Aux termes de l’article 187, 1 du CGI, le taux de la retenue à la source prévue à l’article 119 bis, 2 du CGI sur les revenus de capitaux mobiliers est fixé, en principe, à 25 %.

Pour les dividendes perçus depuis le 1er janvier 2008, le législateur a ramené de 25 % à 18 % le taux de droit interne de la retenue à la source de l’article 119 bis du CGI applicable aux dividendes et distributions assimilées de source française distribués à des personnes physiques non- résidentes communautaires (Art. 10 de la LF pour 2008). Sont visées les personnes physiques ayant leur domicile fiscal dans un Etat partie à l’accord sur l’Espace économique européen (hors le Liechtenstein).

Ce taux de 18 % s’applique aux revenus de source française distribués par des sociétés passibles de l’impôt sur les sociétés ou soumises sur option à cet impôt et résultant d’une décision régulière des organes compétents.

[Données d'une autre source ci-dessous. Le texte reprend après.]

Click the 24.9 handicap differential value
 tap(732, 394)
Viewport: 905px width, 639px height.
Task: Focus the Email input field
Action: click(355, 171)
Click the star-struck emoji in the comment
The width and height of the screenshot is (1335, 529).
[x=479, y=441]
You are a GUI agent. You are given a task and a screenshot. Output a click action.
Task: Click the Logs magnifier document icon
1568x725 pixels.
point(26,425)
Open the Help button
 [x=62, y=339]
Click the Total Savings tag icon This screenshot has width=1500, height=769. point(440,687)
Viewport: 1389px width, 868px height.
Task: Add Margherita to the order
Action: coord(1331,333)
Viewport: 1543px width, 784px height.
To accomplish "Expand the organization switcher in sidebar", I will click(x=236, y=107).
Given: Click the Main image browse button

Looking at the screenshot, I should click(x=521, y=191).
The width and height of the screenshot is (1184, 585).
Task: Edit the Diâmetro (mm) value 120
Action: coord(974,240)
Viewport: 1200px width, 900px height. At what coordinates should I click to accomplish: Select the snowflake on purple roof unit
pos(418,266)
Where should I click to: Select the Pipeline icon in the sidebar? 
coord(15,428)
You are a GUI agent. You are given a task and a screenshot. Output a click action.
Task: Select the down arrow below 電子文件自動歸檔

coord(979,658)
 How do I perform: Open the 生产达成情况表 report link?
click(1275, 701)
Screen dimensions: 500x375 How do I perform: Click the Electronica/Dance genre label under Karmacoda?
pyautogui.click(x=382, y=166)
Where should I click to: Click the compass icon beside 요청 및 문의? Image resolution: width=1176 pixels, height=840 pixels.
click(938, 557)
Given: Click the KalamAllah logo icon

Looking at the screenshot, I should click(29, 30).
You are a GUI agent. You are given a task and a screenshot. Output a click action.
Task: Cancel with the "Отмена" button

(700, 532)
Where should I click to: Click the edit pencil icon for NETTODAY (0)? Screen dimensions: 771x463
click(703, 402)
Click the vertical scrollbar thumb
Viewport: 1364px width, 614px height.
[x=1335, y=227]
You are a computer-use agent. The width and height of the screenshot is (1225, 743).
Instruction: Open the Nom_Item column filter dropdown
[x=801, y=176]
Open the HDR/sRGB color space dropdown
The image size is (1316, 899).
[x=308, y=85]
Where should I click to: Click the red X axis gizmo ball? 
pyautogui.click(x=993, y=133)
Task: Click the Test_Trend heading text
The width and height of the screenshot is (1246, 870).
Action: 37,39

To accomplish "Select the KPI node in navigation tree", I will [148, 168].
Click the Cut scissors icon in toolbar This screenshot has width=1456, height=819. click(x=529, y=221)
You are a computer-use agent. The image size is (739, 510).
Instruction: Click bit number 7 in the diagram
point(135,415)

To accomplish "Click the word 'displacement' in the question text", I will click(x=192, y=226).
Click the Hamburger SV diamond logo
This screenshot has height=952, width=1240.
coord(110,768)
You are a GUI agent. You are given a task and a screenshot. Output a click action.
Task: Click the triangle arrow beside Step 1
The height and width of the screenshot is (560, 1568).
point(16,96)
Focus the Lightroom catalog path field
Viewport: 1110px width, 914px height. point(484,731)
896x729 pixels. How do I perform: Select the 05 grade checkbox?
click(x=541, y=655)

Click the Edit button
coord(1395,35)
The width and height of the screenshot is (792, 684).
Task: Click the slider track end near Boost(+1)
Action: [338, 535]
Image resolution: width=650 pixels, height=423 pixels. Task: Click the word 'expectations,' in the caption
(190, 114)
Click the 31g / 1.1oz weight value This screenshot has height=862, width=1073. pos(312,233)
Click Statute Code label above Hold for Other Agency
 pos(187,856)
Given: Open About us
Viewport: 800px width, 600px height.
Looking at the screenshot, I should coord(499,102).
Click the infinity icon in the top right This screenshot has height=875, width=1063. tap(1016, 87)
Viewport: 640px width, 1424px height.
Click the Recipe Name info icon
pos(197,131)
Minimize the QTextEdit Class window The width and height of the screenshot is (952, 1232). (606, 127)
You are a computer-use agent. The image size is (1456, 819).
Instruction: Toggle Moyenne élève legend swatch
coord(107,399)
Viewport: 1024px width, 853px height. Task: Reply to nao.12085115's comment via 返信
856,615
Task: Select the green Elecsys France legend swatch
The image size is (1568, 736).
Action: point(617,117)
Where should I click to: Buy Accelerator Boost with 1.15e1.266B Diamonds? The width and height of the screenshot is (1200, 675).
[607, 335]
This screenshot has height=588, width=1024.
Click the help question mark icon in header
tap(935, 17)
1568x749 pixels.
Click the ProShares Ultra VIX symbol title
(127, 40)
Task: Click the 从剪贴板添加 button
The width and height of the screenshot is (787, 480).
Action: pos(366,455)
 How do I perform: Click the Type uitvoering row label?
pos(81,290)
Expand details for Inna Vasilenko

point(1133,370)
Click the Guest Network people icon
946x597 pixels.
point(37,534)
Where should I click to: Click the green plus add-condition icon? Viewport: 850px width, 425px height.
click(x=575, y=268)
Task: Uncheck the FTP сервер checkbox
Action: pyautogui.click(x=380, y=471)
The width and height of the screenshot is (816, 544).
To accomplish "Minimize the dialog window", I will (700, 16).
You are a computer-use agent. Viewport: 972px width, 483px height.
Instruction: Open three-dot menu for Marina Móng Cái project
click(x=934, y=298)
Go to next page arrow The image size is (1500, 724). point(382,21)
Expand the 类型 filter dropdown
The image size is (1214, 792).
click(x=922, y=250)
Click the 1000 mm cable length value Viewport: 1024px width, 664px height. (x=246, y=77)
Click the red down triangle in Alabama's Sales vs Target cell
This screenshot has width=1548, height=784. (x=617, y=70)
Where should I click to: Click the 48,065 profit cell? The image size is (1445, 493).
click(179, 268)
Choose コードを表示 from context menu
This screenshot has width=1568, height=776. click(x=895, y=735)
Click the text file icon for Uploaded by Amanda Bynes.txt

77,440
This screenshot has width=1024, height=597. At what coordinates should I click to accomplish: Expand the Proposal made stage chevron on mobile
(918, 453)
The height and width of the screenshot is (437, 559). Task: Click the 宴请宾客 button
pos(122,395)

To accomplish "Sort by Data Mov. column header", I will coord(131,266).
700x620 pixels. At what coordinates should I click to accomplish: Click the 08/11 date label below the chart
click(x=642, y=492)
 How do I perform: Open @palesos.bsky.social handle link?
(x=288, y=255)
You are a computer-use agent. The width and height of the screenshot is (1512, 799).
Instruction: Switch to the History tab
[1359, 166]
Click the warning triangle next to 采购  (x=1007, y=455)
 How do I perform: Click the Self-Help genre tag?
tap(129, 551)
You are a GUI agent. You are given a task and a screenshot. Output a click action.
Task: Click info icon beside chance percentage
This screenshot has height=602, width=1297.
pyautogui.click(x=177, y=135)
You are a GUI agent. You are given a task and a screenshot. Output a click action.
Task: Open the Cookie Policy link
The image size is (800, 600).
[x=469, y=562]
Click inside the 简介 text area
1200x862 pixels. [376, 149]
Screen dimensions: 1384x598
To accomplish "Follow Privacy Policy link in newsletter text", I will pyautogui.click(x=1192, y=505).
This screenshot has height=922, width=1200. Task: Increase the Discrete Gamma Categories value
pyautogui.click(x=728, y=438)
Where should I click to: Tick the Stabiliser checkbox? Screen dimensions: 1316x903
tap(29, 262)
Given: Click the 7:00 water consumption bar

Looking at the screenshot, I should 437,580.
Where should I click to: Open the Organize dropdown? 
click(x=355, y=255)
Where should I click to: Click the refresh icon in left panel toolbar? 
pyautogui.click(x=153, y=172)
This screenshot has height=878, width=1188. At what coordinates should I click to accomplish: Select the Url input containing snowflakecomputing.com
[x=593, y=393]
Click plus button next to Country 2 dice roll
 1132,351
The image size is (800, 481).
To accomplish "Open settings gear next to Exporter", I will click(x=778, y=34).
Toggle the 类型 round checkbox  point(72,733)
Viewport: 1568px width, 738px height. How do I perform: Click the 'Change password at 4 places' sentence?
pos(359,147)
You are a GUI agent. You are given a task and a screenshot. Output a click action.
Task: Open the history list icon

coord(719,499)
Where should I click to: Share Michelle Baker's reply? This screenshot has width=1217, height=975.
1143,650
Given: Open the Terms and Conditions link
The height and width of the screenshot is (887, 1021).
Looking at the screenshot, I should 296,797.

Soulignons que cette retenue à la source sur les revenus distribués par des sociétés établies en France s’applique obligatoirement, depuis le 1er mars 2010, au taux de 50 %, lorsque ces revenus sont payés hors de France dans un Etat ou territoire non coopératif (ETNC) au sens de l’article 238-0 A du CGI, quel que soit le domicile fiscal ou le siège social du bénéficiaire de ces revenus.


L’administration a été interrogée sur la nature des documents que doivent fournir les personnes physiques non résidentes de France bénéficiaires effectifs de revenus distribués de source française, pour l’application de la retenue à la source au taux de 18 %


Sa réponse est rédigée comme suit :

L’application de la retenue à la source au taux de droit interne de 18 % sur les dividendes de source française est subordonnée à la fourniture à l’établissement payeur par le bénéficiaire effectif (une personne physique non résidente), au plus tard à la date de mise en paiement des revenus, de tout document probant justifiant de sa résidence fiscale hors de France dans un Etat membre de l’Union européenne ou dans un autre Etat partie à l’EEE ayant conclu avec la France une convention d’assistance administrative en vue de lutter contre la fraude et l’évasion fiscales.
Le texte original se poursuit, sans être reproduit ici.